» **BRIEF**
Rewrite the stretch of the listing from the line containing "Open lstview tool" through the end of the listing, replacing "dropdown" with "drop-down" and leaving everything else unchanged.

» **LISTED ENTRIES**
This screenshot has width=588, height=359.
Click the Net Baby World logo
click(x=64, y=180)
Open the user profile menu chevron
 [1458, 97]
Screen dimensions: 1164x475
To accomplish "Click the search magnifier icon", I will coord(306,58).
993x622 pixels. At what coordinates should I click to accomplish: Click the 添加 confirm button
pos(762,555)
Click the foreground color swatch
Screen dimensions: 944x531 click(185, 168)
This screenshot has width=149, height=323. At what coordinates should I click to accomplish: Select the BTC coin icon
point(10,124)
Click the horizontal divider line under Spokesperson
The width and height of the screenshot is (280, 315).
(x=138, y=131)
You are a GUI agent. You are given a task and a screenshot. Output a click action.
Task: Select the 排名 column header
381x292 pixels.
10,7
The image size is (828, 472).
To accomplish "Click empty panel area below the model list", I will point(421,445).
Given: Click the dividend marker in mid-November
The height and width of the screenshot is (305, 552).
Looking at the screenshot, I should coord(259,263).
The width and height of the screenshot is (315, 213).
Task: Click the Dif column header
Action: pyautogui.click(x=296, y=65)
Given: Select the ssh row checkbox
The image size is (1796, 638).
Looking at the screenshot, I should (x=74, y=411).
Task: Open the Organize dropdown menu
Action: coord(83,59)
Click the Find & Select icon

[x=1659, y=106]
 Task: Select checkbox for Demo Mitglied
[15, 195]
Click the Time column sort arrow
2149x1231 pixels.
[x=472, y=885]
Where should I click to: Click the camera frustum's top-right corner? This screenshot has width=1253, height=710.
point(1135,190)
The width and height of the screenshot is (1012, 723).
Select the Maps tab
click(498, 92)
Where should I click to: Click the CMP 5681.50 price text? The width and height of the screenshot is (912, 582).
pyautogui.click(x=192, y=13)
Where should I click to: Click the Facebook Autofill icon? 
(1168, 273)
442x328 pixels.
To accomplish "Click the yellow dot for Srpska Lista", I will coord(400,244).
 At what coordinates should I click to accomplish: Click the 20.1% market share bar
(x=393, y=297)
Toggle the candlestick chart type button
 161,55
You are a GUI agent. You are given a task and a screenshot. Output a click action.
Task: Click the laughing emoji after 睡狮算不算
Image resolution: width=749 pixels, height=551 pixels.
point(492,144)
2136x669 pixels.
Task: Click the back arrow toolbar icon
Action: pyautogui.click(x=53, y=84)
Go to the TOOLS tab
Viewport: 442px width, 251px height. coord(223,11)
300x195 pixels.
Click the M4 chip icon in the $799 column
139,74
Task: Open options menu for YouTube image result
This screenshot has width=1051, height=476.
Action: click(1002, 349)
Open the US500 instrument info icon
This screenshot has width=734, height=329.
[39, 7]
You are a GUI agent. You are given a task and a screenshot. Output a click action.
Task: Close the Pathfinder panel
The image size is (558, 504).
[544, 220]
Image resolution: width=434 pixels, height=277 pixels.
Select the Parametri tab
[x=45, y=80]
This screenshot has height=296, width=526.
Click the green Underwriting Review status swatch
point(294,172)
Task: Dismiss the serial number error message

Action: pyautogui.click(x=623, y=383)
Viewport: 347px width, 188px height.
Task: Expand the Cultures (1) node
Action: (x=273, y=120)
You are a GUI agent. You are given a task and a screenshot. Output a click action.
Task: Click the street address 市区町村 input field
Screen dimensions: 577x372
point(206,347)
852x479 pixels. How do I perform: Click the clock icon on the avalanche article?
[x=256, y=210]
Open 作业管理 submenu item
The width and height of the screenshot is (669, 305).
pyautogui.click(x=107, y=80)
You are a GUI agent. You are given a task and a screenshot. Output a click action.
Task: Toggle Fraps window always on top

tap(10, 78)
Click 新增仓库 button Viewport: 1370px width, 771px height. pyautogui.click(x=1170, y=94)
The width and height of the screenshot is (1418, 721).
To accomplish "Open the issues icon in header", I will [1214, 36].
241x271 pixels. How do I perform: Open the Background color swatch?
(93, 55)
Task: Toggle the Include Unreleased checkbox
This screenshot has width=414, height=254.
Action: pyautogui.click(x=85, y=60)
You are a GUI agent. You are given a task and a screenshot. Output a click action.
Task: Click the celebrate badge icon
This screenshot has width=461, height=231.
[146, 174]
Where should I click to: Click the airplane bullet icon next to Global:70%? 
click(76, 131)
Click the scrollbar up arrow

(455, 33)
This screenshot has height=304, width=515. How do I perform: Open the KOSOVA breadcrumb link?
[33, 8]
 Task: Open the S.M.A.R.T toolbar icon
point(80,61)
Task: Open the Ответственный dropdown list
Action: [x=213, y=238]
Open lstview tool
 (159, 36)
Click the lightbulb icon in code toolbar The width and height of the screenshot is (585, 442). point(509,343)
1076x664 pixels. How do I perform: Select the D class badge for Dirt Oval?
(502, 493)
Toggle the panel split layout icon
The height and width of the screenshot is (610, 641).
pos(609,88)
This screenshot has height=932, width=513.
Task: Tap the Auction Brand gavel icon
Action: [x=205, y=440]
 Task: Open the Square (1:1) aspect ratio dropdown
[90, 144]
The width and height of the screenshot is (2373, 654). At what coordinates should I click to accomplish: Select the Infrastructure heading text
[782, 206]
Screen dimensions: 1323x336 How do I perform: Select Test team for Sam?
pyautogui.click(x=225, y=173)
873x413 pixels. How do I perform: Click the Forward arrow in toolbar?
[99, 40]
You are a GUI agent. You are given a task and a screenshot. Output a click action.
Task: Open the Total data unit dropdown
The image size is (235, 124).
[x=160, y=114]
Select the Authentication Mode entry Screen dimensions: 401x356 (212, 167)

» **TASK RESULT**
Open lstview tool
 (159, 36)
Click the lightbulb icon in code toolbar The width and height of the screenshot is (585, 442). point(509,343)
1076x664 pixels. How do I perform: Select the D class badge for Dirt Oval?
(502, 493)
Toggle the panel split layout icon
The height and width of the screenshot is (610, 641).
pos(609,88)
This screenshot has height=932, width=513.
Task: Tap the Auction Brand gavel icon
Action: [x=205, y=440]
 Task: Open the Square (1:1) aspect ratio drop-down
[90, 144]
The width and height of the screenshot is (2373, 654). At what coordinates should I click to accomplish: Select the Infrastructure heading text
[782, 206]
Screen dimensions: 1323x336 How do I perform: Select Test team for Sam?
pyautogui.click(x=225, y=173)
873x413 pixels. How do I perform: Click the Forward arrow in toolbar?
[99, 40]
You are a GUI agent. You are given a task and a screenshot. Output a click action.
Task: Open the Total data unit drop-down
The image size is (235, 124).
[x=160, y=114]
Select the Authentication Mode entry Screen dimensions: 401x356 (212, 167)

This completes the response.